Sponsors of group health plans must notify employees annually concerning the availability of state premium assistance through Medicaid or the Children's Health Insurance Program (CHIP). The CHIP Reauthorization Act of 2009 imposes this notice requirement, which can be met by including the DOL's model "Employer CHIP Notice" as part of your annual open enrollment materials. For calendar year plans, the Employer CHIP Notice must be provided no later than January 1, 2013 .
Qualified Retirement Plans
If you sponsor a Safe Harbor 401(k) Plan, you must prepare and distribute the annual safe harbor notice to all eligible employees for the 2013 plan year by December 1, 2012.

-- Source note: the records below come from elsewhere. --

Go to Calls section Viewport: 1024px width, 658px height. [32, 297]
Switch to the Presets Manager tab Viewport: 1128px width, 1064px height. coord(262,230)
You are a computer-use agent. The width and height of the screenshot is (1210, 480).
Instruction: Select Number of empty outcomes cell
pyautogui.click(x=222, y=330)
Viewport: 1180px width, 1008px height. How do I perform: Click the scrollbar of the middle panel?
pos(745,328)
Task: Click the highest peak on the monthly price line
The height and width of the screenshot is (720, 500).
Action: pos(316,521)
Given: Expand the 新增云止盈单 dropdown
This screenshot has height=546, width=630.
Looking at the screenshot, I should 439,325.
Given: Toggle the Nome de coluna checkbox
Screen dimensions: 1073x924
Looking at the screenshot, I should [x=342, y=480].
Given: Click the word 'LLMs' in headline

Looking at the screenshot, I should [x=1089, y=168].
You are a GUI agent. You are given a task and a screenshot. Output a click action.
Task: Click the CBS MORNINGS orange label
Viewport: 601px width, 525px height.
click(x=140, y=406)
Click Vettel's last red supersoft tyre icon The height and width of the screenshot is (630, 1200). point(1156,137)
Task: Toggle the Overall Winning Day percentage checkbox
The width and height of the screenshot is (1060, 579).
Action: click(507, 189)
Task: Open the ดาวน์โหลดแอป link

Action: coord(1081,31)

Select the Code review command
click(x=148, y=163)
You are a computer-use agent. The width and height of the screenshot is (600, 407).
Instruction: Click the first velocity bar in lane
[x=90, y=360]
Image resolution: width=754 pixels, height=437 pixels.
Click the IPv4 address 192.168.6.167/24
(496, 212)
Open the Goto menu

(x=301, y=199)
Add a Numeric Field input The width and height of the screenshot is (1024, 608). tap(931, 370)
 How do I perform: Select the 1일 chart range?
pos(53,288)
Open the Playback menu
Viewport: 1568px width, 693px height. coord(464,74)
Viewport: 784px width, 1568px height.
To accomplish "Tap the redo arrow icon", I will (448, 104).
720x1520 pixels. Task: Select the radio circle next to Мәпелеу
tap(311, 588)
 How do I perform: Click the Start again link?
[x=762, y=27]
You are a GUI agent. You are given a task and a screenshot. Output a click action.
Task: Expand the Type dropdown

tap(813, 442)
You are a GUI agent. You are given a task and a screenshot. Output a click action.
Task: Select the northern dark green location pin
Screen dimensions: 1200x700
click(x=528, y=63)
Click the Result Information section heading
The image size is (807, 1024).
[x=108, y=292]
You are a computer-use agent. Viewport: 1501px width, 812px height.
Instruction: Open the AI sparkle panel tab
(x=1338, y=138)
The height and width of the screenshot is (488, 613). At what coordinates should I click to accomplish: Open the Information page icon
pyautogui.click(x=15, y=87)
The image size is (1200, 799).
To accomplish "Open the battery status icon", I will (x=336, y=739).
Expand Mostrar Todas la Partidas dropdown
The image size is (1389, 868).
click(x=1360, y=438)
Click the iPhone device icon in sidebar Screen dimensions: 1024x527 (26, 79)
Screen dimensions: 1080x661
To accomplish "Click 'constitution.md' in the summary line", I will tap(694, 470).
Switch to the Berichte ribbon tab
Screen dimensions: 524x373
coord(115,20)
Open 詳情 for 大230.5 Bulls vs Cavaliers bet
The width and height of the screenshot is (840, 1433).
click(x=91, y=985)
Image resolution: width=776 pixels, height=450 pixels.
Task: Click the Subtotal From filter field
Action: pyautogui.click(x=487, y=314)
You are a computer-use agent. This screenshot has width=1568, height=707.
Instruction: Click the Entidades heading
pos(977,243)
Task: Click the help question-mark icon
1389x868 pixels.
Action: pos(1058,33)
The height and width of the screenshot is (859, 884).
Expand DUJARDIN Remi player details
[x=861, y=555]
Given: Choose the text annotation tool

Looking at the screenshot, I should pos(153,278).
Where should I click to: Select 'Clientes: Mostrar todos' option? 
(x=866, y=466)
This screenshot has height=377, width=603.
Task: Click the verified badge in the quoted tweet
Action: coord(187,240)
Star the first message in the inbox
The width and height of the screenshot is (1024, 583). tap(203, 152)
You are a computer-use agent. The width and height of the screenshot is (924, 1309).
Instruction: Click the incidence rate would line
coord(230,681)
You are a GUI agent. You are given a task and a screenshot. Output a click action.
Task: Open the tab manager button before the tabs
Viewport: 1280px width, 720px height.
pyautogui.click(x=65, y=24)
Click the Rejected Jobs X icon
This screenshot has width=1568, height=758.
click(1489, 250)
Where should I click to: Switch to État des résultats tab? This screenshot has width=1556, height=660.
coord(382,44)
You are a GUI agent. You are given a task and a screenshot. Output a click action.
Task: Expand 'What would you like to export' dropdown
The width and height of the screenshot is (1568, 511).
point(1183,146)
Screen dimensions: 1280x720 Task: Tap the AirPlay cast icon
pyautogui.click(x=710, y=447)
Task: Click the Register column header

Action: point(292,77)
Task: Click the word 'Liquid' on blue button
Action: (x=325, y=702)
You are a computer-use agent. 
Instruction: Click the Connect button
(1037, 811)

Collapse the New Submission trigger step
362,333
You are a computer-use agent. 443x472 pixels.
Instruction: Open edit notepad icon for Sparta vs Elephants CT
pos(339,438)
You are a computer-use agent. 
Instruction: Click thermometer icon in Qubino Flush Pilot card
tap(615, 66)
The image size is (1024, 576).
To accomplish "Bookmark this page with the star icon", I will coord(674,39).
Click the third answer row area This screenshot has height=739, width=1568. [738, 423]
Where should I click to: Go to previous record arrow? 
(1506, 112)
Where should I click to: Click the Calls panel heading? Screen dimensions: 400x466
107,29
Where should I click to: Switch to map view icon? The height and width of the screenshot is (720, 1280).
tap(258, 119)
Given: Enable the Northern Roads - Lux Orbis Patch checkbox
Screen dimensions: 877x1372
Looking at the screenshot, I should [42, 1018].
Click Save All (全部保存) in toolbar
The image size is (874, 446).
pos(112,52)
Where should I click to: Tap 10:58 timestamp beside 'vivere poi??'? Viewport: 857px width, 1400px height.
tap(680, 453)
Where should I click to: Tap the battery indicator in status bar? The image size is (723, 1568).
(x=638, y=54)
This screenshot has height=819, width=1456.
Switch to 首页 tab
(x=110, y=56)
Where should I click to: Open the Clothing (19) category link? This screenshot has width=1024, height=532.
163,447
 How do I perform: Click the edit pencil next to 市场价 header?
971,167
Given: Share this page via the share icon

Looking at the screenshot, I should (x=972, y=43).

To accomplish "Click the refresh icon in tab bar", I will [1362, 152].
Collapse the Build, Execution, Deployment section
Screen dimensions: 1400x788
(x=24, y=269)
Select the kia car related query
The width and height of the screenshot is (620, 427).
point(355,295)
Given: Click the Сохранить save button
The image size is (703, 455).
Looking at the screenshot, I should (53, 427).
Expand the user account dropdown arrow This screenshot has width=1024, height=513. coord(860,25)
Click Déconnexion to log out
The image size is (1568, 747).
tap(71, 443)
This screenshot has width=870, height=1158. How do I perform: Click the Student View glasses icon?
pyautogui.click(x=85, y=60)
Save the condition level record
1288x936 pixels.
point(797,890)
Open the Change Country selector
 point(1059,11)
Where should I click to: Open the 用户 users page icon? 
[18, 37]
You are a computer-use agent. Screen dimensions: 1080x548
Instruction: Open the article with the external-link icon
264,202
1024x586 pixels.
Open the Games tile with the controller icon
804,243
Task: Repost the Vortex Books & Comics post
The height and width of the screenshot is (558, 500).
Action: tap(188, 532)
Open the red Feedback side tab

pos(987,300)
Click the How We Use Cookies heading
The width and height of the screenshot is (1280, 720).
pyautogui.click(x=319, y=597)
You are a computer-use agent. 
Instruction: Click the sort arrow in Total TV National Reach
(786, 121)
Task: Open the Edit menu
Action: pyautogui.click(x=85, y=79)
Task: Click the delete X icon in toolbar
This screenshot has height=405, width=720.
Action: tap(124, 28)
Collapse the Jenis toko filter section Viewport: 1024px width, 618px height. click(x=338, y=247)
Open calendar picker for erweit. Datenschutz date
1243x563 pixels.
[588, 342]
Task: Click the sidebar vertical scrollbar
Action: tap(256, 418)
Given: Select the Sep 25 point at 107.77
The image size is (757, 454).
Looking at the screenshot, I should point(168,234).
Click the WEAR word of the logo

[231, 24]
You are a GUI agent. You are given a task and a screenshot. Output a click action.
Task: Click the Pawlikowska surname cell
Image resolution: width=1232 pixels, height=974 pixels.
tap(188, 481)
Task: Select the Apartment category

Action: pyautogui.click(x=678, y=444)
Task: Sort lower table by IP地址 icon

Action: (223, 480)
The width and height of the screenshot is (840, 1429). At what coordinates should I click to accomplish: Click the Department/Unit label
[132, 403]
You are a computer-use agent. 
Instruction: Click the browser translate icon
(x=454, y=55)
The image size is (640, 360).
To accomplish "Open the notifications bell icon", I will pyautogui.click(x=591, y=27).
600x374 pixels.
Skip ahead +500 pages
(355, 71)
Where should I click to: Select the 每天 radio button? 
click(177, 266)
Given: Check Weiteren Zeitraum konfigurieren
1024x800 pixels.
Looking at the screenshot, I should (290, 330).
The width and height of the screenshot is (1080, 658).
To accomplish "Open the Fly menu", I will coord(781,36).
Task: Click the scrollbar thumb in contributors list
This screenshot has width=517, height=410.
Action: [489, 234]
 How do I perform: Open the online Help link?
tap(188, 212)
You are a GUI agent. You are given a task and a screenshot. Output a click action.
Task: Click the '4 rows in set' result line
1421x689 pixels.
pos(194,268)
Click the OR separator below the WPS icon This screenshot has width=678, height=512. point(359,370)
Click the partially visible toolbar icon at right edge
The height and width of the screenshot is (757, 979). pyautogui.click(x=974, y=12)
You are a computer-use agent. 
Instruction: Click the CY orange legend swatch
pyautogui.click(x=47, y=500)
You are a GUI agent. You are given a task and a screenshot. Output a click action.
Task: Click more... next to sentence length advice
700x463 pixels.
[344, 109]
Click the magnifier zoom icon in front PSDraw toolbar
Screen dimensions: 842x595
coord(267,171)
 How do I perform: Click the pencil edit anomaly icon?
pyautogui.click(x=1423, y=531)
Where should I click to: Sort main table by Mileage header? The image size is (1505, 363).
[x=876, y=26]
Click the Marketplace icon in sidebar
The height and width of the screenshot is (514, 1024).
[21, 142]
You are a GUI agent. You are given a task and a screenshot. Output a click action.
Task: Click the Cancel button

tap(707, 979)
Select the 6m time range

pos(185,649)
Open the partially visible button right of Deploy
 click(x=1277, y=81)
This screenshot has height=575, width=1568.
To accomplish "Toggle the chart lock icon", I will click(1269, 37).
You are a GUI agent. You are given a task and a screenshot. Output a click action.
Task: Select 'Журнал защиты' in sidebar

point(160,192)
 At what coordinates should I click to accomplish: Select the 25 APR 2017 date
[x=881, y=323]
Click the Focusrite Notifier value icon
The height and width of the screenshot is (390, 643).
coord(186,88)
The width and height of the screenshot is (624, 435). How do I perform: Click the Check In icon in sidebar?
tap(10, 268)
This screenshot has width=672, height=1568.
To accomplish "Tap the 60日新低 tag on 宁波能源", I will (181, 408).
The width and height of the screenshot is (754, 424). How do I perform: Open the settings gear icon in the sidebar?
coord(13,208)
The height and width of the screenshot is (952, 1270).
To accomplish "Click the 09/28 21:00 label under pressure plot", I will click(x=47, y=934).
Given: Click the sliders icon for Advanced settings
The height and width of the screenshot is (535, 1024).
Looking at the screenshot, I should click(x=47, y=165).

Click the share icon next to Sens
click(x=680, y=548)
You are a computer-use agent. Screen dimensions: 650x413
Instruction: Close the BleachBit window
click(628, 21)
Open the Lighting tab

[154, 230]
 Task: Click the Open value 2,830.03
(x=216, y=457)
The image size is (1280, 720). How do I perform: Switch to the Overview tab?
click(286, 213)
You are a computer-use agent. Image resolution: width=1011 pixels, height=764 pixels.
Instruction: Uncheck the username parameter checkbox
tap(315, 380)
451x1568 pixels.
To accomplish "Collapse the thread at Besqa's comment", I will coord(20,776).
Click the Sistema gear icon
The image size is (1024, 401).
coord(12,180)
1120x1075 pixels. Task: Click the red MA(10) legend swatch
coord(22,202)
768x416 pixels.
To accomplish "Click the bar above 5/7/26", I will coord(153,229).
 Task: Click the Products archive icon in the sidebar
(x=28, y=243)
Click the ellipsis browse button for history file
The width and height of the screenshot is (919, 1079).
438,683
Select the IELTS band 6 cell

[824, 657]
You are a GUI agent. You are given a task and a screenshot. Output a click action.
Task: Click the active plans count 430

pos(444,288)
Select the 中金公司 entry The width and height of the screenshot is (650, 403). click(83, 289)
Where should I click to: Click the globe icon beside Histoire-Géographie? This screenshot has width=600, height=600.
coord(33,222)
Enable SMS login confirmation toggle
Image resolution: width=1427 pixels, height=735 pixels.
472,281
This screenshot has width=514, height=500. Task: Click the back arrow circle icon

401(k) plans operated on a calendar year basis must provide participants and beneficiaries with an annual written notice about the qualified default investment alternatives offered under the plan by December 1, 2012. This notice cannot be provided as part of an SPD or SMM.
Single-employer defined benefit (DB) plans operated on a calendar year basis must be amended by no later than December 31, 2012 to comply with Section 436 of the Tax Code to restrict benefit accruals, distributions from, and amendments to an underfunded DB plan. The IRS has released Section 436 model amendment language that can be used when drafting the required plan amendment.
January 31, 2013 marks the end of the second five-year remedial amendment cycle and deadline for filing of a determination letter request for a Cycle B plan. To preserve reliance on the plan's continued tax qualification, plan sponsors of Cycle B plans (meaning sponsors with an EIN ending in digits 2 or 7, and sponsors of multiple employer plans) need to ensure that their plans have timely adopted all interim and discretionary amendments and that determination letter requests are submitted to the IRS no later than January 31, 2013.
Additional Medicare Tax
Beginning in 2013, certain employees may see an increase in the amount of payroll taxes withheld from their wages. This is because a second Medicare tax, one the IRS refers to as an "Additional Medicare Tax," will begin being assessed on individuals earning more than $200,000 or married couples filing jointly earning more than $250,000.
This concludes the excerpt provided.